◆ Page extract:
>> Start

And more change will be needed. Ontario has already lost many of its water-capturing capillaries. Some eighty species at risk live in the Grand River watershed, along creeks like the one Cowan maintains. But it would take only one farmer upstream or down who doesn’t buy into the same standard of stewardship to undo her good work.
I asked the conservation authority’s Martin Neumann whether enough of southern Ontario’s natural water factories were being preserved to carry its bursting suburbs through the summer droughts that are growing longer and more frequent. “No,” he replied. “We’d better crank it up, significantly.”
dozing by satellite
Flying across the country, the Prairies seem comparatively wide-open, virgin territory. But touch down in Winnipeg and drive west, and you are soon disabused of this impression. Here, too, almost every inch of the Prairie Pothole Region is spoken for. The shallow marshes and vernal pools that give the area its name shelter the deer, waterfowl, and less-charismatic creatures whose variety is the definition of biodiversity. And like riverbanks farther east, they protect watercourses and communities downstream from the leakage of industrial agriculture. The same runoff cocktail depleting oxygen in Lake Erie contributes to soupy blooms of blue-green algae in Lake Winnipeg. But with grain prices up at last, many farmers eye the income locked beneath the few remaining sloughs and fire up the dozers. Potholes are shrinking fast, both in number and size.
“There was more brush broken last winter than I’ve seen in many years,” Cam Henry told me one spring morning as we sat in his tidy farm office, forty-five minutes northwest of Brandon, Manitoba. Henry’s granddaughters, aged two and three, could one day be the fifth generation of the family to work the land. This operation is on another scale than Cowan’s: about 1,700 cultivated hectares produce seed barley, wheat, canola, and flax. After breaking and draining most of the farm’s potholes over the years, the Henrys have left 200 or so hectares of slough, creek bottom, and woodlots untouched—for now. But piles of new slash down the road are a ready reminder that their neighbours continue to drain the prairie.

>> End

◆ A run of records:
>> Start

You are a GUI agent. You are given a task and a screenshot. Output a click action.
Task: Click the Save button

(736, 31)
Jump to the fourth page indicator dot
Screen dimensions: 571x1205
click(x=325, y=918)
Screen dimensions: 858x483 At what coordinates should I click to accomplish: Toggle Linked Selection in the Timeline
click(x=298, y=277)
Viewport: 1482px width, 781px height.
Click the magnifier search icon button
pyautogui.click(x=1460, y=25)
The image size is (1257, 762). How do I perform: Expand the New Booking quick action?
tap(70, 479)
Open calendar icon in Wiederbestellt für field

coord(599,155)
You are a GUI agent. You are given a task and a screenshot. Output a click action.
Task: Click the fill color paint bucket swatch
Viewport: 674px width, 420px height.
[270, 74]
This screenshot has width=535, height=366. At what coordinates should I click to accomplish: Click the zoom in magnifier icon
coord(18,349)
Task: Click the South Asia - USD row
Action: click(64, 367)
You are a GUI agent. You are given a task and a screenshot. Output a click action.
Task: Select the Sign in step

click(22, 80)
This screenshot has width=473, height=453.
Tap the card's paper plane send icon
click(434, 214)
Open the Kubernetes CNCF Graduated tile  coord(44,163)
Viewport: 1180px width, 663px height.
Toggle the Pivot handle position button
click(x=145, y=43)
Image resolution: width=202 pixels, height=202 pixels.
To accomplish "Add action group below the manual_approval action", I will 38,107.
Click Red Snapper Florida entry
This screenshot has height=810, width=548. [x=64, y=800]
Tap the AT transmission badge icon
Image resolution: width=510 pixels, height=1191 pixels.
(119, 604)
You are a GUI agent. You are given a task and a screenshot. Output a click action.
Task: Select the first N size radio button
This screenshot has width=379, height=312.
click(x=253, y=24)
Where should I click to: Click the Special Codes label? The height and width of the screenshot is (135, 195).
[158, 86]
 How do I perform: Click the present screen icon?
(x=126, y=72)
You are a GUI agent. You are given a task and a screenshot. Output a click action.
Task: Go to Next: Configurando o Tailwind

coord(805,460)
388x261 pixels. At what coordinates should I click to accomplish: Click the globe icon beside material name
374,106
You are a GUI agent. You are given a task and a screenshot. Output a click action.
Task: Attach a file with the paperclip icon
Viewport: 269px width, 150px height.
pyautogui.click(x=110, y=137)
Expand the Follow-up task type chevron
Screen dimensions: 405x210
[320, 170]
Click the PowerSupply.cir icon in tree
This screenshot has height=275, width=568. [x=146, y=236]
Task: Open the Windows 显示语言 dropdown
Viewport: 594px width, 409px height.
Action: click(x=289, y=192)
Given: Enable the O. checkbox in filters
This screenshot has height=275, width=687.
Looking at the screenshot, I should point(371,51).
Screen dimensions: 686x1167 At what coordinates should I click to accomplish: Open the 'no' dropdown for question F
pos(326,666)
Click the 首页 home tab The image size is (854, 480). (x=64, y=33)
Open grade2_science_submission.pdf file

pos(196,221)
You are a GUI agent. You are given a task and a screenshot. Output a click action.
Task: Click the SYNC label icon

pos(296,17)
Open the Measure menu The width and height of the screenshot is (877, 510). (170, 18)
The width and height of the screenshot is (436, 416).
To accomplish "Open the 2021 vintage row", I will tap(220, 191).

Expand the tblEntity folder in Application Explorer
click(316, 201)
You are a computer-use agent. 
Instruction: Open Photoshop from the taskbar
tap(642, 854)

>> End

◆ Complete the following:
a - List the crops that the wetland passage says the Henry farm produces.
b - Write out everything in the wetland passage from "And more change" down to "her good work.".
c - Continue the wetland passage from where it stops.
This material comes from a separate source.

◆ Results for the exercise:
a - seed barley, wheat, canola, flax

b -
And more change will be needed. Ontario has already lost many of its water-capturing capillaries. Some eighty species at risk live in the Grand River watershed, along creeks like the one Cowan maintains. But it would take only one farmer upstream or down who doesn’t buy into the same standard of stewardship to undo her good work.

c -
There’s an understandable eagerness to take advantage of the return of good grain prices, but that’s not the only change threatening the potholes that remain. There’s technology, too. “Automated steering,” Henry tells me. “It’s run off satellite, and it’s driving machinery for us. You go to the end of the field, you turn it on, it goes to the other end of the field; it’ll turn itself around and come back. But it wants to run in straight lines. Every time you come to an obstacle, you have to turn it off. You can’t drive around a slough. So there is a suasion to take those things out.”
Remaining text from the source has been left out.